Data items
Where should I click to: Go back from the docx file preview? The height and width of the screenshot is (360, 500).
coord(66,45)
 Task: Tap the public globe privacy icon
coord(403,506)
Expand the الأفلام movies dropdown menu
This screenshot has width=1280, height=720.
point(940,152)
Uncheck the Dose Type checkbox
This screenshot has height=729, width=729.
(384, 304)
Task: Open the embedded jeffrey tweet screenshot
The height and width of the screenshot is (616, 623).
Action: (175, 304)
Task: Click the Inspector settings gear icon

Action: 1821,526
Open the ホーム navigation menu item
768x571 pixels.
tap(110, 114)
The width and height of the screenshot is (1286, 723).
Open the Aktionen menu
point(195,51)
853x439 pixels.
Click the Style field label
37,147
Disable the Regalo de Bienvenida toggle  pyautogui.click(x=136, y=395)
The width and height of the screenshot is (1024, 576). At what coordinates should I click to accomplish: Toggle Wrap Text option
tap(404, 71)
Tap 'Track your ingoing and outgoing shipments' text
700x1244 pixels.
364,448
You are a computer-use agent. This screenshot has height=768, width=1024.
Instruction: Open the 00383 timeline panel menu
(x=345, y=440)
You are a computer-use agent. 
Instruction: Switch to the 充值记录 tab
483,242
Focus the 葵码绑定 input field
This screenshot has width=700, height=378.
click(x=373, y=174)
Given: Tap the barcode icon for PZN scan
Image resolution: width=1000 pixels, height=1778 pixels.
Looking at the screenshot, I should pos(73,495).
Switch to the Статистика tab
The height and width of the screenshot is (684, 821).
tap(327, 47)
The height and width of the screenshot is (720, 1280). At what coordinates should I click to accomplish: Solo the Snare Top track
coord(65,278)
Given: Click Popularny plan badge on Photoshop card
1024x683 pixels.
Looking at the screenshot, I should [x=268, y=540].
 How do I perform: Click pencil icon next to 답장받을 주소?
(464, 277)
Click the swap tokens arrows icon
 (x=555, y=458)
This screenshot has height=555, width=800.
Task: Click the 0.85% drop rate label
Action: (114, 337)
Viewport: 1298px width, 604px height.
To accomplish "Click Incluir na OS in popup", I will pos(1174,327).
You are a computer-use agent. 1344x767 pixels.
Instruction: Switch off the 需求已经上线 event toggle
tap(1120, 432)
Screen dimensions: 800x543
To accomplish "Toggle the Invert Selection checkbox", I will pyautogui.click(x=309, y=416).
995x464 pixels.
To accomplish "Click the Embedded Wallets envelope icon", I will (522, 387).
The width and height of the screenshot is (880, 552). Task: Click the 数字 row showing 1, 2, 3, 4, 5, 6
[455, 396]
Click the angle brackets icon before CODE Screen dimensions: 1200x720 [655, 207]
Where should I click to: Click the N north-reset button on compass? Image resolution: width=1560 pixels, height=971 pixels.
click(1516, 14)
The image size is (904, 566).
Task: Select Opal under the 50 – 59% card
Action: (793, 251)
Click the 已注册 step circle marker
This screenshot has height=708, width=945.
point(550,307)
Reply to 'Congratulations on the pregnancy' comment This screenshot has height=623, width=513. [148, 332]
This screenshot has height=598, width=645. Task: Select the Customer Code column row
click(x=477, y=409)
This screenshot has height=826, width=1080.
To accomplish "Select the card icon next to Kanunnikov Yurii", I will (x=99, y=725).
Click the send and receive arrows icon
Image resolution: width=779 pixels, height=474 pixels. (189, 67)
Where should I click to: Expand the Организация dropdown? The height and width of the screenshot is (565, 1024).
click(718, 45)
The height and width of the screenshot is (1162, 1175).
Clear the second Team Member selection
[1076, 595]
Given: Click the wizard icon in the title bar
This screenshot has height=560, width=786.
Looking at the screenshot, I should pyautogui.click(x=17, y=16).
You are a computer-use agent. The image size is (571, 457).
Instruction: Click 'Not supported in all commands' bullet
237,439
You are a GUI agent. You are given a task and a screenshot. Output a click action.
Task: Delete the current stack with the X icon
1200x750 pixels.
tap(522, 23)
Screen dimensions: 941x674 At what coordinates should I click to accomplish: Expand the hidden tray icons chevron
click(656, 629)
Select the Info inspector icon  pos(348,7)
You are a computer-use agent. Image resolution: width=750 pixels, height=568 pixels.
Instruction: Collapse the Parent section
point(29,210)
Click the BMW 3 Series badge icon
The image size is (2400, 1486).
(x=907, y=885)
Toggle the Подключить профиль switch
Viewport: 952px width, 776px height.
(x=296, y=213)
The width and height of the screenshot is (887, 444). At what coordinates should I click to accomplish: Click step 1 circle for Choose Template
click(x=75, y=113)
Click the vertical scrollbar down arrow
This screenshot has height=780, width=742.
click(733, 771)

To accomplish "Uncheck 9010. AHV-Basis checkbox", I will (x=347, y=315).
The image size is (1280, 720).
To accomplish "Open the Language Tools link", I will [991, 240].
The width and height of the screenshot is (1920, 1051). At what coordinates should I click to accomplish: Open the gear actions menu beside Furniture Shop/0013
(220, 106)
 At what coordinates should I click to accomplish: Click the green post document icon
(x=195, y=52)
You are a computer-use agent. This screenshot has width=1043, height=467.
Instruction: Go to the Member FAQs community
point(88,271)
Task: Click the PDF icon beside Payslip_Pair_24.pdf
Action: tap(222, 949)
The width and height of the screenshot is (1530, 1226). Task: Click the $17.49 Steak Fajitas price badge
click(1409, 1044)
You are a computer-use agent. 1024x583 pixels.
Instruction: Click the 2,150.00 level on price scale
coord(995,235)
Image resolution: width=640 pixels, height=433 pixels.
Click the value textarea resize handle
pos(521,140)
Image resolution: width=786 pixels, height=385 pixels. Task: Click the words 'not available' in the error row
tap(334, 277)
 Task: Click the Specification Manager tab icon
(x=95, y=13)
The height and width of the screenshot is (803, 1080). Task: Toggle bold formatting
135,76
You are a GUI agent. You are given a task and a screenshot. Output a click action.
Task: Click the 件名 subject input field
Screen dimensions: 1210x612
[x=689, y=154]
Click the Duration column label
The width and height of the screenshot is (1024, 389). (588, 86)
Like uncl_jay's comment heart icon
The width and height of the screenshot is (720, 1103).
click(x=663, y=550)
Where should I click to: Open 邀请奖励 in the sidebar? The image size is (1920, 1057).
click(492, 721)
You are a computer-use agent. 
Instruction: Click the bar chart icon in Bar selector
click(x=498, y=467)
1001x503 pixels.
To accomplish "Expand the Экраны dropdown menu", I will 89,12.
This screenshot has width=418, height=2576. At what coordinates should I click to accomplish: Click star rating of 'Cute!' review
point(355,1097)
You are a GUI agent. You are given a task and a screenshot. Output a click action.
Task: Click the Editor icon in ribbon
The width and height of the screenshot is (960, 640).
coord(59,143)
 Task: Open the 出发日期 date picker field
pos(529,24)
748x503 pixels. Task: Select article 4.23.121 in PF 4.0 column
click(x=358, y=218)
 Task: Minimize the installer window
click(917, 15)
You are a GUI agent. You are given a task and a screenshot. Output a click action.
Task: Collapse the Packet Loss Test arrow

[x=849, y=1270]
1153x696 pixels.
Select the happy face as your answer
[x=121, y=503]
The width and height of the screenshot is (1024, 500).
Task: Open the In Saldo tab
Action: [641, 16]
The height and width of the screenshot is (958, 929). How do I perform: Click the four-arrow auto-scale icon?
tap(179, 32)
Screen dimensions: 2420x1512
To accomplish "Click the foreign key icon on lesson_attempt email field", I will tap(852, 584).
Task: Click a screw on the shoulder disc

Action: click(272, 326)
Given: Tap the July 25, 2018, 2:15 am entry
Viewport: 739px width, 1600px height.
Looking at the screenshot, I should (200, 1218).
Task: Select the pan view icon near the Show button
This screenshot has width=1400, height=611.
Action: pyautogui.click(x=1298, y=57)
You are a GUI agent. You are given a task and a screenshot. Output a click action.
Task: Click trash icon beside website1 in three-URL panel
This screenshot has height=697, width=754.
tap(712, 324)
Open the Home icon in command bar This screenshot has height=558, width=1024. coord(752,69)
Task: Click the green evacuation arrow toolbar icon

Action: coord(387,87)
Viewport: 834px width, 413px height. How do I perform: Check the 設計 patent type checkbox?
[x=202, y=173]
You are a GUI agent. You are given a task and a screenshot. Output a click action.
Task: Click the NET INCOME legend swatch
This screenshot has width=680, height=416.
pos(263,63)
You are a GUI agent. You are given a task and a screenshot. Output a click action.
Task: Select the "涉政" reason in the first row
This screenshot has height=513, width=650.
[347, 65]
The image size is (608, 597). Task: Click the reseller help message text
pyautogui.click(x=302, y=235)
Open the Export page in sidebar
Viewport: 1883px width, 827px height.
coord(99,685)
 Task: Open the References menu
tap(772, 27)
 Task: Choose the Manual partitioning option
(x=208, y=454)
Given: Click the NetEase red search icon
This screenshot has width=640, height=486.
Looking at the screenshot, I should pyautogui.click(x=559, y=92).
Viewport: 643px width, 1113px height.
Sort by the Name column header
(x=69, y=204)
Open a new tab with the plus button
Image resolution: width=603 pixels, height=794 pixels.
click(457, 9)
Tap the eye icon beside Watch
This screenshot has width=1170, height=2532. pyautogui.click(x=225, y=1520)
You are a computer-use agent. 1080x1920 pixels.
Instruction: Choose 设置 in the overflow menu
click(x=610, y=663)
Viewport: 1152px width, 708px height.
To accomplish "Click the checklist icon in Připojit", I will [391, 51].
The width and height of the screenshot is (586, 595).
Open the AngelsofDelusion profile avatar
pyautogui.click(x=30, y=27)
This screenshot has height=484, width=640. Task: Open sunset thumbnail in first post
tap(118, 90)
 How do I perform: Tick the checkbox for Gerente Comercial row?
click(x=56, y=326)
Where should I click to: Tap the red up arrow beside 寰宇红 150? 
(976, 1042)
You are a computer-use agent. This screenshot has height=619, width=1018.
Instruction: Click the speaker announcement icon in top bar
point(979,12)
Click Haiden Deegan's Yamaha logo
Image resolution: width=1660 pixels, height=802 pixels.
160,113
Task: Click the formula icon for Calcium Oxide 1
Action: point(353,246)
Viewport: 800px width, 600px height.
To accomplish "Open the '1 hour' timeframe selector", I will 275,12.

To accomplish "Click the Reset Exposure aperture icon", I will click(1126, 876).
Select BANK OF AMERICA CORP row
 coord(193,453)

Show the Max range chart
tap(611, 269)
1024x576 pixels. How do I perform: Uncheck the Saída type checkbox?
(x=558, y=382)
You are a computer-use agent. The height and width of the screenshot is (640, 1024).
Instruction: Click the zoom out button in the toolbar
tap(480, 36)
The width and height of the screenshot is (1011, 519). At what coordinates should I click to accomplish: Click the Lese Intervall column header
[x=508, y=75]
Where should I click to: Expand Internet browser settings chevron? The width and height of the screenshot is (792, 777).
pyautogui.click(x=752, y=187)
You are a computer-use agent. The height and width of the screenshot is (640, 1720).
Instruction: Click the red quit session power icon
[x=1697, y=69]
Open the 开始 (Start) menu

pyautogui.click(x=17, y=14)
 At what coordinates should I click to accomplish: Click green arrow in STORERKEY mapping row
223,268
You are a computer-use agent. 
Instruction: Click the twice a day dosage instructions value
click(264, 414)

▶ [Exercise]:
Set down each line exactly as it appears, starting at the top of the data and ending at the line containing "Given: Tap the barcode icon for PZN scan", and include no other lines.

▶ [Your solution]:
Where should I click to: Go back from the docx file preview? The height and width of the screenshot is (360, 500).
coord(66,45)
 Task: Tap the public globe privacy icon
coord(403,506)
Expand the الأفلام movies dropdown menu
This screenshot has width=1280, height=720.
point(940,152)
Uncheck the Dose Type checkbox
This screenshot has height=729, width=729.
(384, 304)
Task: Open the embedded jeffrey tweet screenshot
The height and width of the screenshot is (616, 623).
Action: (175, 304)
Task: Click the Inspector settings gear icon

Action: 1821,526
Open the ホーム navigation menu item
768x571 pixels.
tap(110, 114)
The width and height of the screenshot is (1286, 723).
Open the Aktionen menu
point(195,51)
853x439 pixels.
Click the Style field label
37,147
Disable the Regalo de Bienvenida toggle  pyautogui.click(x=136, y=395)
The width and height of the screenshot is (1024, 576). At what coordinates should I click to accomplish: Toggle Wrap Text option
tap(404, 71)
Tap 'Track your ingoing and outgoing shipments' text
700x1244 pixels.
364,448
You are a computer-use agent. This screenshot has height=768, width=1024.
Instruction: Open the 00383 timeline panel menu
(x=345, y=440)
You are a computer-use agent. 
Instruction: Switch to the 充值记录 tab
483,242
Focus the 葵码绑定 input field
This screenshot has width=700, height=378.
click(x=373, y=174)
Given: Tap the barcode icon for PZN scan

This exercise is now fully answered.